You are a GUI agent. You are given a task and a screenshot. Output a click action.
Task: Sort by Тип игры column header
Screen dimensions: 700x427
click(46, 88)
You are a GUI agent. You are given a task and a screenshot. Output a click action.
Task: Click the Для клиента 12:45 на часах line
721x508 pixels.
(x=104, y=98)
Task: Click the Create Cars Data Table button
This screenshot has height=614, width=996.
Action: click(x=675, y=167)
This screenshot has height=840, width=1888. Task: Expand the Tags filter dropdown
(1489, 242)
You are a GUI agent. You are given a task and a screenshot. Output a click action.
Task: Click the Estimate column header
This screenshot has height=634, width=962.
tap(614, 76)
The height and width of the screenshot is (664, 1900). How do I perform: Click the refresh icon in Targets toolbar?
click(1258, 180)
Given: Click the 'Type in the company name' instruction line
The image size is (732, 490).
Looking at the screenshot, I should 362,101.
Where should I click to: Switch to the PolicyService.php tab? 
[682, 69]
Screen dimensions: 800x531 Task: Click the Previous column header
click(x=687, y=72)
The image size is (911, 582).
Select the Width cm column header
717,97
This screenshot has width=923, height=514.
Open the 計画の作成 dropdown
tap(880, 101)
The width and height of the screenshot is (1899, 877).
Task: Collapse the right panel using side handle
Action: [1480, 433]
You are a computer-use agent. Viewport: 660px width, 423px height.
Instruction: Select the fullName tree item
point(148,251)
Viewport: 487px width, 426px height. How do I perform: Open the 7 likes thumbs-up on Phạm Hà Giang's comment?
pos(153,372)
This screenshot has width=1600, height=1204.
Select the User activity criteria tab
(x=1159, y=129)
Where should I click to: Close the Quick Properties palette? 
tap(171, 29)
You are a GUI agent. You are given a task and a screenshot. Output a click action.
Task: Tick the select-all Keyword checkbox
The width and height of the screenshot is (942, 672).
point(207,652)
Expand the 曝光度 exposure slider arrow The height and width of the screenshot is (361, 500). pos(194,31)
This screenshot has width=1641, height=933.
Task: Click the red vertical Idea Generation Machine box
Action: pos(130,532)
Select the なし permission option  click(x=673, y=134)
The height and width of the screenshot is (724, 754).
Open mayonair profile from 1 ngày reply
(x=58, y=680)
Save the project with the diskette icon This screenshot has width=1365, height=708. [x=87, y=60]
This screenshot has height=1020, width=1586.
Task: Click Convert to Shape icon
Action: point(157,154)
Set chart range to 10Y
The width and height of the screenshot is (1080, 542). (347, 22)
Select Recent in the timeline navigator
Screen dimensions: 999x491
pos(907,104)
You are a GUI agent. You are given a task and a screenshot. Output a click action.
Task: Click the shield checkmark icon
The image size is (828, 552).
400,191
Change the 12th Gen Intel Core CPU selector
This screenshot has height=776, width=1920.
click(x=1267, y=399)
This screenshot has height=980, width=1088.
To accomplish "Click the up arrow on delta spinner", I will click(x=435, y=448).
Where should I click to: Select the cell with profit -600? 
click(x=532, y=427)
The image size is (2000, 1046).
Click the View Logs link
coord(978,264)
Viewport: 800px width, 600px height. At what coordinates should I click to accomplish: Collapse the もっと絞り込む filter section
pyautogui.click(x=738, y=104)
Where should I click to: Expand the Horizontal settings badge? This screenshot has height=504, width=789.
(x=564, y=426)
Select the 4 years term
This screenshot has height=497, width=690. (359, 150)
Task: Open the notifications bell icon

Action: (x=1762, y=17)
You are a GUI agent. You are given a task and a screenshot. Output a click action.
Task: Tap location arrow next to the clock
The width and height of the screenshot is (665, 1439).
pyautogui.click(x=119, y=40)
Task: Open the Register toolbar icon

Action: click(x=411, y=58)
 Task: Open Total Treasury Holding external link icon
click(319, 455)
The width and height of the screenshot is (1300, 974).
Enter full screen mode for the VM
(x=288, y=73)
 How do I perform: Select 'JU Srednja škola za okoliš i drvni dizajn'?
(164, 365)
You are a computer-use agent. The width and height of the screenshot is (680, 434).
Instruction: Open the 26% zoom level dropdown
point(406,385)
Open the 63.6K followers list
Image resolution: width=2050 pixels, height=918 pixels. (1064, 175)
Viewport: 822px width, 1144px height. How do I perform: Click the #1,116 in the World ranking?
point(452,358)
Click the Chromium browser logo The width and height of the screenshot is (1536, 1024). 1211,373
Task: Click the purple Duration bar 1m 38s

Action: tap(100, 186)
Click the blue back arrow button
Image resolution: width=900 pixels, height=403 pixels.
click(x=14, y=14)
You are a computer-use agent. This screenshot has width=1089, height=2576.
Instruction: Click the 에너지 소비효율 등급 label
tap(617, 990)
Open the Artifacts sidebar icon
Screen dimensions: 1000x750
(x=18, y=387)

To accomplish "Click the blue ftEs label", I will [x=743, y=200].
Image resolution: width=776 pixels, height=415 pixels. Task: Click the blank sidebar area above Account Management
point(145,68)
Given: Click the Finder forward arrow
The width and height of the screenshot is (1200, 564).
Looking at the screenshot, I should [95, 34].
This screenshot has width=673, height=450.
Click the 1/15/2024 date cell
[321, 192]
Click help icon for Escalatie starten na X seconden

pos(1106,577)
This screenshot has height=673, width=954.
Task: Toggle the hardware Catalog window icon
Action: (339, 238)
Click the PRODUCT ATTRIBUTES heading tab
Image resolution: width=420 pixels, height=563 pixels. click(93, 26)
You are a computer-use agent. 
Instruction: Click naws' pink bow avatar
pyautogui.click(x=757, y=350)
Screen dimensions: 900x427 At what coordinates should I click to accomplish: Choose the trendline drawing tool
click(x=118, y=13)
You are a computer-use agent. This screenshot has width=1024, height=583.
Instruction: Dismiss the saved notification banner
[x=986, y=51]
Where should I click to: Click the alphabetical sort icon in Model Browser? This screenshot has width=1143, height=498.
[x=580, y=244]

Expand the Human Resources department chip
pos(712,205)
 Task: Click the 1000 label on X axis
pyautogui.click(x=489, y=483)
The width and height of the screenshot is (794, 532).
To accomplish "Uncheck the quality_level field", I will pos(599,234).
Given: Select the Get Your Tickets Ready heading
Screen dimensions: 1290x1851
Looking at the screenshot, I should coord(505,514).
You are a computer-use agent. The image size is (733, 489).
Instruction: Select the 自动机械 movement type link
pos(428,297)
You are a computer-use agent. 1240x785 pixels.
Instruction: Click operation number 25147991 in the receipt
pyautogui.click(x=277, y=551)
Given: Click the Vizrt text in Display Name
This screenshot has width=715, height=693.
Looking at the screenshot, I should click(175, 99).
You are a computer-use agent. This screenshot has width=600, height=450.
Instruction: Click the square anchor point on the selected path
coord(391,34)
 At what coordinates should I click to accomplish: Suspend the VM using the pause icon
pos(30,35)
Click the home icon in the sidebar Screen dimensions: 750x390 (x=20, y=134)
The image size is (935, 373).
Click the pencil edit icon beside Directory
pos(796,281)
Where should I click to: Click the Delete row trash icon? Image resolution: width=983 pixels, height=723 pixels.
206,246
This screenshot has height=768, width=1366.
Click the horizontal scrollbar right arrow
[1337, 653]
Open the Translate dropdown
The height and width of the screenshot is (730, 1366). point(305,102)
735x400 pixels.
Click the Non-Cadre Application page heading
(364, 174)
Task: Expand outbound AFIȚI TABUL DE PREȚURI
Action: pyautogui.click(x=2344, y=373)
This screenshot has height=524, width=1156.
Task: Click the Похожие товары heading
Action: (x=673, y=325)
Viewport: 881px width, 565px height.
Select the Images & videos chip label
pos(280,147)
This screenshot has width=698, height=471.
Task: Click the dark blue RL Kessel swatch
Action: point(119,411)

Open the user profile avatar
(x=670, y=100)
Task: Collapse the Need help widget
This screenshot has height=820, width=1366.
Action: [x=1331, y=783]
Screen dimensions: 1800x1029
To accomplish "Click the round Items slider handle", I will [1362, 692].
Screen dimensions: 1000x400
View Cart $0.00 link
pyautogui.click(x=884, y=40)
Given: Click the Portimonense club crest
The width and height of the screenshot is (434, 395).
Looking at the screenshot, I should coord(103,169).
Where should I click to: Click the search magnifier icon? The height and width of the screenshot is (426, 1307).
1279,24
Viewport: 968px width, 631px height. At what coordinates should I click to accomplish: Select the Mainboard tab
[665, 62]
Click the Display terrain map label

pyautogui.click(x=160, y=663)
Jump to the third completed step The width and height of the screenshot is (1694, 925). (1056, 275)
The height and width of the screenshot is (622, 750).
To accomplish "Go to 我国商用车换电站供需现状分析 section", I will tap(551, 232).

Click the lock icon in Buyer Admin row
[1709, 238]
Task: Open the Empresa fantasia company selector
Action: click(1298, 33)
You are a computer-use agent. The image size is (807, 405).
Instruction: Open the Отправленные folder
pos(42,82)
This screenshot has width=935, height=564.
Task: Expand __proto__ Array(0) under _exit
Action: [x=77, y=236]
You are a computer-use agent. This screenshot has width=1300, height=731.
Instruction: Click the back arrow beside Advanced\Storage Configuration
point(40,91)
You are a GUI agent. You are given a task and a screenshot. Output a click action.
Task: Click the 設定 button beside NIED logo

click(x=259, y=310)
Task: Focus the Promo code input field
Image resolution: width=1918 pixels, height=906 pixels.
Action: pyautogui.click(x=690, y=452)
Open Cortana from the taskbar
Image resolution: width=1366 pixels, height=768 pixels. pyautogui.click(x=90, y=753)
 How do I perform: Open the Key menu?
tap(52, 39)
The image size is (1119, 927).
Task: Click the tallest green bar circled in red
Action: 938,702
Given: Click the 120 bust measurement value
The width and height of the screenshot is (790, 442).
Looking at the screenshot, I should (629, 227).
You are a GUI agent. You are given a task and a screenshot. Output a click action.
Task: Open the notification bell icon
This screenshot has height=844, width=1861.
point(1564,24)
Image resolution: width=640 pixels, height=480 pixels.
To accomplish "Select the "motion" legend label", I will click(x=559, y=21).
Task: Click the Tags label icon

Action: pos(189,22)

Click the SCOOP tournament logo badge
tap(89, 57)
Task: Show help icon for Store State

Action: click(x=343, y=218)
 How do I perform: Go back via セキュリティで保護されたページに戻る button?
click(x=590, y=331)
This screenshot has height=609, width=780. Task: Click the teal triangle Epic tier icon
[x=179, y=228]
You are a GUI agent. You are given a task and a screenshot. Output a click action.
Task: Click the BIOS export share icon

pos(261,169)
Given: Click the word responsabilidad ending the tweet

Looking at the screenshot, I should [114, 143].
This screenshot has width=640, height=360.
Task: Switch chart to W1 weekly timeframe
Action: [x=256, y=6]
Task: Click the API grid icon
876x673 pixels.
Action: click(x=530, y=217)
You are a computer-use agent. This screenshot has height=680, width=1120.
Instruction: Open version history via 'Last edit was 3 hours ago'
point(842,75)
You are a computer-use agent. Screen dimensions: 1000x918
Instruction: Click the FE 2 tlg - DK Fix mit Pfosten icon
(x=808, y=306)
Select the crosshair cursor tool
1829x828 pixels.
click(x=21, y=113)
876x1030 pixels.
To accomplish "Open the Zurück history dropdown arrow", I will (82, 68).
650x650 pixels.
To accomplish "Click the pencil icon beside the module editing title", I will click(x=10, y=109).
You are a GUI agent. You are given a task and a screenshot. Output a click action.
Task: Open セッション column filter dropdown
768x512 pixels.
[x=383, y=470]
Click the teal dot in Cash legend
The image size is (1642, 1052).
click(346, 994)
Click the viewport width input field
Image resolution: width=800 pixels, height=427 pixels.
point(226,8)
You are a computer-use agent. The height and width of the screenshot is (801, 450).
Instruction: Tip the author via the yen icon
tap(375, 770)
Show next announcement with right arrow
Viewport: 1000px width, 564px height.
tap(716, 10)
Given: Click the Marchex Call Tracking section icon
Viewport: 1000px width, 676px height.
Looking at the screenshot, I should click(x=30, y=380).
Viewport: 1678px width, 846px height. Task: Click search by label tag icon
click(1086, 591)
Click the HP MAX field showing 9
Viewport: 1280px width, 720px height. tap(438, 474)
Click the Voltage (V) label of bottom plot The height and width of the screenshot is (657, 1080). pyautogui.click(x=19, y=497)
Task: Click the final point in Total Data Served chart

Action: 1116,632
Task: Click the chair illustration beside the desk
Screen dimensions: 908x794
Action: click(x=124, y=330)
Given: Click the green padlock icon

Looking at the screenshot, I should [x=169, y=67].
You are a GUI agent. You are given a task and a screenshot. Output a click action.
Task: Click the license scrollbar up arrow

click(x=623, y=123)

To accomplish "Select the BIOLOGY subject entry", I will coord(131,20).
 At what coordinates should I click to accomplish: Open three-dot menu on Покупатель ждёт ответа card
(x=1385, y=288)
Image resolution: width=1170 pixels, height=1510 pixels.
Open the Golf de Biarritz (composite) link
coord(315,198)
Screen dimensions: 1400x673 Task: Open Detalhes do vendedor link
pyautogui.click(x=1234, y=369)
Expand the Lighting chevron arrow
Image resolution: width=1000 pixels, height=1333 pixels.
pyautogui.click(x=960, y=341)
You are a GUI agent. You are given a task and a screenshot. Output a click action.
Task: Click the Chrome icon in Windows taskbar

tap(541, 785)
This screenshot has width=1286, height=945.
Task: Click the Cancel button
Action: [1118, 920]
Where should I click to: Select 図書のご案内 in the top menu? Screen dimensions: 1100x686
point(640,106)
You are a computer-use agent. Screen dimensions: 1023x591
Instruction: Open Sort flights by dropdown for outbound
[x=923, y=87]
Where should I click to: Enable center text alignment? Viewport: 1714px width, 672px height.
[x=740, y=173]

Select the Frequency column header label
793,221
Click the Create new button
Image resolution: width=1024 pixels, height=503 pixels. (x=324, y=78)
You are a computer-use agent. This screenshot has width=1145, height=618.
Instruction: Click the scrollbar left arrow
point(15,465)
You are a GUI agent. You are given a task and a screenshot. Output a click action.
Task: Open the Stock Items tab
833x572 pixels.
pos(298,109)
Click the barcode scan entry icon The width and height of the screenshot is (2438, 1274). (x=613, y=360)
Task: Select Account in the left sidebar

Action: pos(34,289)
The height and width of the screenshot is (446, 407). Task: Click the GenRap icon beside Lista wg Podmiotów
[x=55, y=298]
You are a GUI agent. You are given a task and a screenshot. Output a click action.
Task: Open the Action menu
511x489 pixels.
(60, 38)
-*-*-
-- PROBLEM DETAILS --
When you reach the line with "This screenshot has height=609, width=780." in the records above, start writing out lines exactly, and stop once the line with "Click the teal dot in Cash legend" has been written; include nothing else.

-- SOLUTION FOR THIS PROBLEM --
This screenshot has height=609, width=780. Task: Click the teal triangle Epic tier icon
[x=179, y=228]
You are a GUI agent. You are given a task and a screenshot. Output a click action.
Task: Click the BIOS export share icon

pos(261,169)
Given: Click the word responsabilidad ending the tweet

Looking at the screenshot, I should [114, 143].
This screenshot has width=640, height=360.
Task: Switch chart to W1 weekly timeframe
Action: [x=256, y=6]
Task: Click the API grid icon
876x673 pixels.
Action: click(x=530, y=217)
You are a computer-use agent. This screenshot has height=680, width=1120.
Instruction: Open version history via 'Last edit was 3 hours ago'
point(842,75)
You are a computer-use agent. Screen dimensions: 1000x918
Instruction: Click the FE 2 tlg - DK Fix mit Pfosten icon
(x=808, y=306)
Select the crosshair cursor tool
1829x828 pixels.
click(x=21, y=113)
876x1030 pixels.
To accomplish "Open the Zurück history dropdown arrow", I will (82, 68).
650x650 pixels.
To accomplish "Click the pencil icon beside the module editing title", I will click(x=10, y=109).
You are a GUI agent. You are given a task and a screenshot. Output a click action.
Task: Open セッション column filter dropdown
768x512 pixels.
[x=383, y=470]
Click the teal dot in Cash legend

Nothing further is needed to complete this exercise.